Zdaniem Hintona problem jest podwójny. Z jednej strony mamy ludzi – firmy, armie i polityków – którzy już dziś korzystają z AI do cyberataków, broni i manipulacji. Z drugiej – same maszyny, które lada chwila mogą wyjść spod kontroli. A wtedy „human off switch” może być tylko złudzeniem.

Jak maszyna miałaby nas zniszczyć? Tu Hinton nie pozostawia złudzeń. „Najbardziej logiczne byłoby stworzenie wirusa. Bardzo zaraźliwego, bardzo śmiertelnego i bardzo powolnego. Takiego, że wszyscy byliby już zainfekowani, zanim ktoś się zorientuje” – ostrzega.

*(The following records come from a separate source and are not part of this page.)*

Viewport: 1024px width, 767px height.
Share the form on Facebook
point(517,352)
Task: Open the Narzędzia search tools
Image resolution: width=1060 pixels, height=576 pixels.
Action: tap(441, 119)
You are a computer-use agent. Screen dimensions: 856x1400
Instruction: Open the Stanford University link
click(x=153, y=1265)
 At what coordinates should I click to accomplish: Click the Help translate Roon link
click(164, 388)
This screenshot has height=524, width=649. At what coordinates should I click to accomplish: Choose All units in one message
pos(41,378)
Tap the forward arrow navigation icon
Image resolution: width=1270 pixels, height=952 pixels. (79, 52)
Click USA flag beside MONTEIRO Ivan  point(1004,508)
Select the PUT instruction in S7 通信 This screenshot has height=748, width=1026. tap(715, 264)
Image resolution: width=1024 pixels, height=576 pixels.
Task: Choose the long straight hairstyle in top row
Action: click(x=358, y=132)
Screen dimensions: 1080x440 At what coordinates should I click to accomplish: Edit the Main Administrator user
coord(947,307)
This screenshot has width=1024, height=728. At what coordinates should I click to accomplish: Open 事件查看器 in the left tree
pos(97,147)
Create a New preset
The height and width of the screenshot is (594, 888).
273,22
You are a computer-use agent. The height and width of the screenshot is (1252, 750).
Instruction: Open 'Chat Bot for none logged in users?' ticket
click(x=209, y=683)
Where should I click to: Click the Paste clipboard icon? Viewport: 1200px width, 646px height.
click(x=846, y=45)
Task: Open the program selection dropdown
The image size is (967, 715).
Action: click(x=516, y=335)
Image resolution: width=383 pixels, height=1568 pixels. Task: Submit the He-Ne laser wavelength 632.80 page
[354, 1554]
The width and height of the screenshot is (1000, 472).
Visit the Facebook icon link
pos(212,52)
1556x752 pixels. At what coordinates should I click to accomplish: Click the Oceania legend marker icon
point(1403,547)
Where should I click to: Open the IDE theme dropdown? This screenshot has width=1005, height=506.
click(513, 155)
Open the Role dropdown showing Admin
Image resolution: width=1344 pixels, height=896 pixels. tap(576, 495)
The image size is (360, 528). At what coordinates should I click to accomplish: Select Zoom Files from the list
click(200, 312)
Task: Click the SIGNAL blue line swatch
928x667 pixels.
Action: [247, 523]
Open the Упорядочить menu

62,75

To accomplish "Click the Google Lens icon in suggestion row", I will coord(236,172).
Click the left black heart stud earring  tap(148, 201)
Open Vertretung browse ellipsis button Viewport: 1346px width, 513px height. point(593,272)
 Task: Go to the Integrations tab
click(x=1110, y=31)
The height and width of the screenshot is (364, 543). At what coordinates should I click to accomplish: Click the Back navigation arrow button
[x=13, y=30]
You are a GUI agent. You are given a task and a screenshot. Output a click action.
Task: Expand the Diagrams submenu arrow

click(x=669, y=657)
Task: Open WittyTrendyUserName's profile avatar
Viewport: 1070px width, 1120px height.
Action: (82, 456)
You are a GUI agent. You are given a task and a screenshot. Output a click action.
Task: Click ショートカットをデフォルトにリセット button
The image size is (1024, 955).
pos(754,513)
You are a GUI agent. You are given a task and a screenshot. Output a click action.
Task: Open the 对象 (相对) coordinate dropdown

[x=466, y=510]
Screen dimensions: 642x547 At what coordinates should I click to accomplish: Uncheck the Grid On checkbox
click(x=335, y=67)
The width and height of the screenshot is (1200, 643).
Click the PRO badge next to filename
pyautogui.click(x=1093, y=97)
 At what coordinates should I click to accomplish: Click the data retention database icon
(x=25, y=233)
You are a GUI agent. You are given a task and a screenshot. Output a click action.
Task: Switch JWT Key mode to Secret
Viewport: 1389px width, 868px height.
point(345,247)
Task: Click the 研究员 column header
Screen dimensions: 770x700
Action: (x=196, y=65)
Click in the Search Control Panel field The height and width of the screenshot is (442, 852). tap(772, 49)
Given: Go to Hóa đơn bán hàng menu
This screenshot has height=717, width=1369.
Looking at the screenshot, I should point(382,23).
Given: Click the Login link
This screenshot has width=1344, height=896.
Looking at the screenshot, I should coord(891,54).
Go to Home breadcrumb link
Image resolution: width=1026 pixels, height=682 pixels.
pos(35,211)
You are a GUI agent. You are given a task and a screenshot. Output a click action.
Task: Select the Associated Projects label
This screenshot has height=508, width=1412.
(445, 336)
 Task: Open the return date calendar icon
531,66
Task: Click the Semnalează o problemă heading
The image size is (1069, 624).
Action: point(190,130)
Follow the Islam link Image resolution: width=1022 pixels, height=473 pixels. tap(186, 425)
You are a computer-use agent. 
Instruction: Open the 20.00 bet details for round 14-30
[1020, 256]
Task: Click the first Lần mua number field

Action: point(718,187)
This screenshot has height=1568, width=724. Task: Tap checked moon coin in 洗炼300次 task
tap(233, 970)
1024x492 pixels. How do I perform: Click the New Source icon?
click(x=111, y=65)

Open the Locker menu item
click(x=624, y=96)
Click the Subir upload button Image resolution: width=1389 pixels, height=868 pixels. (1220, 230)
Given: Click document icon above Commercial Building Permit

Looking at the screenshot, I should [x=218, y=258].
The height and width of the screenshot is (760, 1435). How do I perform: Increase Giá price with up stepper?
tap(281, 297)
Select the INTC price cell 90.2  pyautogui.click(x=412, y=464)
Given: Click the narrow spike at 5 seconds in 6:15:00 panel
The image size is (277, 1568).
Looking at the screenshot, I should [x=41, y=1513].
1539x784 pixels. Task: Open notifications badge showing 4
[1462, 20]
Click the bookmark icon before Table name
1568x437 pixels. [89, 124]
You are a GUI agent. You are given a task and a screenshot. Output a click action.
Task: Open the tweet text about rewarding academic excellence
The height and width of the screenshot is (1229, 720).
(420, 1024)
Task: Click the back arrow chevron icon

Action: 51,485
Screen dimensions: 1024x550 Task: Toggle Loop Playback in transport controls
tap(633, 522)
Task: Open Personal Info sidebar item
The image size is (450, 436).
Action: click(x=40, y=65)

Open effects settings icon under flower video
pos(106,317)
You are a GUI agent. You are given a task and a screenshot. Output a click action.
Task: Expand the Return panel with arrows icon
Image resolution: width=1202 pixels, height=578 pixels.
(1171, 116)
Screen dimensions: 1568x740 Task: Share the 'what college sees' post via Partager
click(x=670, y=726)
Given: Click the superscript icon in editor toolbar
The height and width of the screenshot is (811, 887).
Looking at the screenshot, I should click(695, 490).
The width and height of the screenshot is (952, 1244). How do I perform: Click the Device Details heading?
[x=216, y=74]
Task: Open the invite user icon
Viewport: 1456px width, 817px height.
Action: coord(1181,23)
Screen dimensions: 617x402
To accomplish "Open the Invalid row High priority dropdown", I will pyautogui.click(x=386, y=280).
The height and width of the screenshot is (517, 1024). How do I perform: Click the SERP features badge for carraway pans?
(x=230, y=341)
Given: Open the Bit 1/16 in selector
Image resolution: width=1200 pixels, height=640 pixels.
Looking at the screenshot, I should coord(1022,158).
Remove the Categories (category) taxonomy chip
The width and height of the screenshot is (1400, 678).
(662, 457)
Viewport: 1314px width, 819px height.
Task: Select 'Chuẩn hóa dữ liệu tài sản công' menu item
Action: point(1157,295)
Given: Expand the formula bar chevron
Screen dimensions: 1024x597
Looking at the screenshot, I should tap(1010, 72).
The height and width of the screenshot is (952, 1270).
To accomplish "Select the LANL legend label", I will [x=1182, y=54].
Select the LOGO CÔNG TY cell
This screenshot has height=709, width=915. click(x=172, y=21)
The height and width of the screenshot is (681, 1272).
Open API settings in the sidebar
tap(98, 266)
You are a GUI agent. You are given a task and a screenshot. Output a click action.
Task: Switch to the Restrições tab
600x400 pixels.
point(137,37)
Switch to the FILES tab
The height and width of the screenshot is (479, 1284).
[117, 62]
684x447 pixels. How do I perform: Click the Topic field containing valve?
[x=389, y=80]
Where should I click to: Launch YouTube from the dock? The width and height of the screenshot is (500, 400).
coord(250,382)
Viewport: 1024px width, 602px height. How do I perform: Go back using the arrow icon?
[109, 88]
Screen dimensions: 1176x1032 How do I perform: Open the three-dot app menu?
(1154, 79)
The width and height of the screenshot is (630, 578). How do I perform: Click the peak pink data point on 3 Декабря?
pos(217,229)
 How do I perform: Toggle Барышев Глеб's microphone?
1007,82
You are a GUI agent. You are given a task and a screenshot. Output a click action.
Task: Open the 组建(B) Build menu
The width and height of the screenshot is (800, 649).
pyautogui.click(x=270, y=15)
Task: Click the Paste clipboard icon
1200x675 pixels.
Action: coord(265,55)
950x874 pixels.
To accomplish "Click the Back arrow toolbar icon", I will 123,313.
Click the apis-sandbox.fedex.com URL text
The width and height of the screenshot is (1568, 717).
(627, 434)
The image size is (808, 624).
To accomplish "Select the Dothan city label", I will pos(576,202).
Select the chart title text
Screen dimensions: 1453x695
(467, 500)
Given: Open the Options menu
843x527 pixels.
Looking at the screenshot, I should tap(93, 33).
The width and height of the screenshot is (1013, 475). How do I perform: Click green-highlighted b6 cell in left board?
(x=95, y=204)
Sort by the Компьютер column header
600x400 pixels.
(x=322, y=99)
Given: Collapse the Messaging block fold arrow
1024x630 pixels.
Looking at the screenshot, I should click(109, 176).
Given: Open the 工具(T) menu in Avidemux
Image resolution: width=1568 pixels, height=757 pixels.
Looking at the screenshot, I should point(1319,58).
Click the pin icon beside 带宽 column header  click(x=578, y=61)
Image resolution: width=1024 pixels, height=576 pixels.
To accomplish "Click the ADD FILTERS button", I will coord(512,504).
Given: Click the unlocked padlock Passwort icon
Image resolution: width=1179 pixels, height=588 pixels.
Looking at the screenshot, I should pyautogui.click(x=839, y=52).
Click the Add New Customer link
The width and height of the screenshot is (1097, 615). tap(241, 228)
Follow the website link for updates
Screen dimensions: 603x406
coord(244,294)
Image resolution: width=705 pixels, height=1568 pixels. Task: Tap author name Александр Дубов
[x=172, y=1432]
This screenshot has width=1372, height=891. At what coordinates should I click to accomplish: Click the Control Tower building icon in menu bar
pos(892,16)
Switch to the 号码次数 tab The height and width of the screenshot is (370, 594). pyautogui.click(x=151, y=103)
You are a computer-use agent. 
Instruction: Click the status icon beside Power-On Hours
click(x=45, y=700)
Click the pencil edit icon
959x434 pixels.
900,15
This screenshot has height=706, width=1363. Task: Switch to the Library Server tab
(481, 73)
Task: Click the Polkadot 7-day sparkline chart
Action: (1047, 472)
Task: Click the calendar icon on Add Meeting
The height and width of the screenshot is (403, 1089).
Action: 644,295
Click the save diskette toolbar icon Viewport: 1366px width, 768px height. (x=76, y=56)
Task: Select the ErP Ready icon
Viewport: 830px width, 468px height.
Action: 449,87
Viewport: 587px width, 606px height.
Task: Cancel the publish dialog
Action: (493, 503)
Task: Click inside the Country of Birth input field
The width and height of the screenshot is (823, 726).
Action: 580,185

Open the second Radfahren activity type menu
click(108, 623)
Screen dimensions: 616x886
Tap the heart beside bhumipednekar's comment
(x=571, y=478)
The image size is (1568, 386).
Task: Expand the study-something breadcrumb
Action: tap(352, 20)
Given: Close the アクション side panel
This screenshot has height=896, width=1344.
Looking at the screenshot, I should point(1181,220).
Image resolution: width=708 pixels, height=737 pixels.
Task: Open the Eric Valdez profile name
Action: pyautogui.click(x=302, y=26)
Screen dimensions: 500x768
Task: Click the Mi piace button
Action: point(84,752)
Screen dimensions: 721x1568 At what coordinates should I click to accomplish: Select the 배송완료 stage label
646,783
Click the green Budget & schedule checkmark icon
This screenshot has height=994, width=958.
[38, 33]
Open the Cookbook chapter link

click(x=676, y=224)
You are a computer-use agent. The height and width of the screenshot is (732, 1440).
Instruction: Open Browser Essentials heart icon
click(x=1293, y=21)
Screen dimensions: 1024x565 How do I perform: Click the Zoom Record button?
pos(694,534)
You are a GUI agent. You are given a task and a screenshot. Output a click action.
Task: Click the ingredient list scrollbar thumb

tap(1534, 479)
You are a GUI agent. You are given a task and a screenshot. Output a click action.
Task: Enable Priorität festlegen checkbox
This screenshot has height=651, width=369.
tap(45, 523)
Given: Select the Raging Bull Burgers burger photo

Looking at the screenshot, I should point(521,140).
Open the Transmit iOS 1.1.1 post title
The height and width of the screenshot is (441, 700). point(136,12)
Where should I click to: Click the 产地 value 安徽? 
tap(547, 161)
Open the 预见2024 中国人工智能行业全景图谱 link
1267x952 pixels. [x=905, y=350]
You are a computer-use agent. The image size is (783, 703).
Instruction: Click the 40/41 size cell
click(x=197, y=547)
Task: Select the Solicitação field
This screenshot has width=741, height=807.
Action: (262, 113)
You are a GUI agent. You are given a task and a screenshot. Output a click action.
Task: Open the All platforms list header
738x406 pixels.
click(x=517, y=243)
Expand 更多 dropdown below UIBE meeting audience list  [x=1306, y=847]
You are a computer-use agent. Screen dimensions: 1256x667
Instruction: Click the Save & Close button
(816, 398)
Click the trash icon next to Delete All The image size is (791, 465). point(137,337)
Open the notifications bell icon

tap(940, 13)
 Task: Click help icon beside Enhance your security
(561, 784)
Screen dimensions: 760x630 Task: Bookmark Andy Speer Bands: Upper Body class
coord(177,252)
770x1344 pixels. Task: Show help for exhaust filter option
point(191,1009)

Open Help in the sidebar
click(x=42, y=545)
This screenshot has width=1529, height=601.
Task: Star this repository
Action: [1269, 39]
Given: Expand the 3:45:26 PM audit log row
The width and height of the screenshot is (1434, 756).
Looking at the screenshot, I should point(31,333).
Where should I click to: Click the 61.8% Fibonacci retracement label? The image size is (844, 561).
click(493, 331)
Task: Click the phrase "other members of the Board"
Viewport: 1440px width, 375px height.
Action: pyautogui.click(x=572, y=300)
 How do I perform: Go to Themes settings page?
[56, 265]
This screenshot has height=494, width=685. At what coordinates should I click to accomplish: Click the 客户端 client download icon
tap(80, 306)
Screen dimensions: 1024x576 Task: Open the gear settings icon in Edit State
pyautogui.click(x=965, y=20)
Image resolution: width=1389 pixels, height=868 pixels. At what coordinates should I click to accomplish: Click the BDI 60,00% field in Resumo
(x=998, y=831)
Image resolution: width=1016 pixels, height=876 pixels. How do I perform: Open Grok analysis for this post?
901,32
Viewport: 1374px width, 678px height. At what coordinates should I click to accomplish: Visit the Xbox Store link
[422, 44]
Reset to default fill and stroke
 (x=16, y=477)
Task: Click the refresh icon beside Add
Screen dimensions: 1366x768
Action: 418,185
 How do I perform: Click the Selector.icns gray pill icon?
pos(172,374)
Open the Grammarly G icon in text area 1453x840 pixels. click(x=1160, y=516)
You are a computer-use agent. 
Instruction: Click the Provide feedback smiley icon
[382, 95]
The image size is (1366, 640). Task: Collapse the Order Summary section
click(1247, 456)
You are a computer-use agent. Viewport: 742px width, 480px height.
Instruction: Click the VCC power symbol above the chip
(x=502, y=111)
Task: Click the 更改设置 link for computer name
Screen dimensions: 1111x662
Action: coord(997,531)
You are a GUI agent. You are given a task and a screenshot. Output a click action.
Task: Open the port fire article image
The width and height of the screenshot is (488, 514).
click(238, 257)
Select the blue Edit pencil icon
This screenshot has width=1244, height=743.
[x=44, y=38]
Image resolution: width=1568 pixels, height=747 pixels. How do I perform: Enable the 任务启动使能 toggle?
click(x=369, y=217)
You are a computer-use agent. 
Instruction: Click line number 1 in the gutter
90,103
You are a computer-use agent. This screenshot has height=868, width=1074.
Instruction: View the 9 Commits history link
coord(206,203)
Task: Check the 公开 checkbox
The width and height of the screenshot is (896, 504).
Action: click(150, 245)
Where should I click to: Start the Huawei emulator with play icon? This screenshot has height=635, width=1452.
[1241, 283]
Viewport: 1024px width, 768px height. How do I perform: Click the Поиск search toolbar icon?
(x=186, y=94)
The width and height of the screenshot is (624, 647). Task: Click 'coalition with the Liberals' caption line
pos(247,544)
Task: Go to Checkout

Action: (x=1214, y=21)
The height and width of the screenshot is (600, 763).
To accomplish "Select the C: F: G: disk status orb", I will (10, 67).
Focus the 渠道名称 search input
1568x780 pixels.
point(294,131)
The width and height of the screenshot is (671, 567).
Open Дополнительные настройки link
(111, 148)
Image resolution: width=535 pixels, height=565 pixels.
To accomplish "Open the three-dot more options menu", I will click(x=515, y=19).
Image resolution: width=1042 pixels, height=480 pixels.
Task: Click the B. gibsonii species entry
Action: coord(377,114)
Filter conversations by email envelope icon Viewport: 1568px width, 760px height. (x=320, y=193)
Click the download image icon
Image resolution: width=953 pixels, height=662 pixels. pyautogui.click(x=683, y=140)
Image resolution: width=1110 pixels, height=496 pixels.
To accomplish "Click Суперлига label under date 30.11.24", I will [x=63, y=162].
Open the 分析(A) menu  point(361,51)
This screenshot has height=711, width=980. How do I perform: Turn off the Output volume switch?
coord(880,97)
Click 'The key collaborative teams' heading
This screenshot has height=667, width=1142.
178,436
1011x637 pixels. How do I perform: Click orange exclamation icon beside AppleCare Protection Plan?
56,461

Jego porównania z bombą atomową są jeszcze bardziej niepokojące. – „Bomba była dobra tylko w jednym. AI jest dobra we wszystkim” – mówi. A gdy do tego dołożymy motywację zysku firm i geopolityczny wyścig, przestaje być śmiesznie. – „Zarabiasz tym, co ludzie klikają. A klikają to, co ekstremalne i potwierdza ich poglądy. I tak właśnie działa ten system” – dodaje.

Nadzieja? Malutka, ale istnieje

Hinton opuścił Google, by móc swobodnie ostrzegać świat. Dziś nie wie, czy da się to jeszcze zatrzymać. – „Może nie da się sprawić, by AI nie chciała przejąć władzy. Ale byłoby szaleństwem wyginąć tylko dlatego, że nawet nie spróbowaliśmy” – kończy.

Oczywiście, można odnieść wrażenie, że Geoffrey Hinton brzmi już trochę jak szalony naukowiec z filmu katastroficznego. Ten, którego wszyscy ignorują, dopóki nie będzie za późno. Ale kto wie? Może to właśnie on jest ostatnim sprawiedliwym w świecie, który pędzi na oślep ku własnemu zagładzie. Może za kilka lat ktoś napisze o nim: „ostrzegał nas, ale nikt nie słuchał”.

A może po prostu słońce przyświeciło dla niego za mocno i trochę przesadza. Tyle że z takim CV… lepiej się chociaż chwilę zastanowić.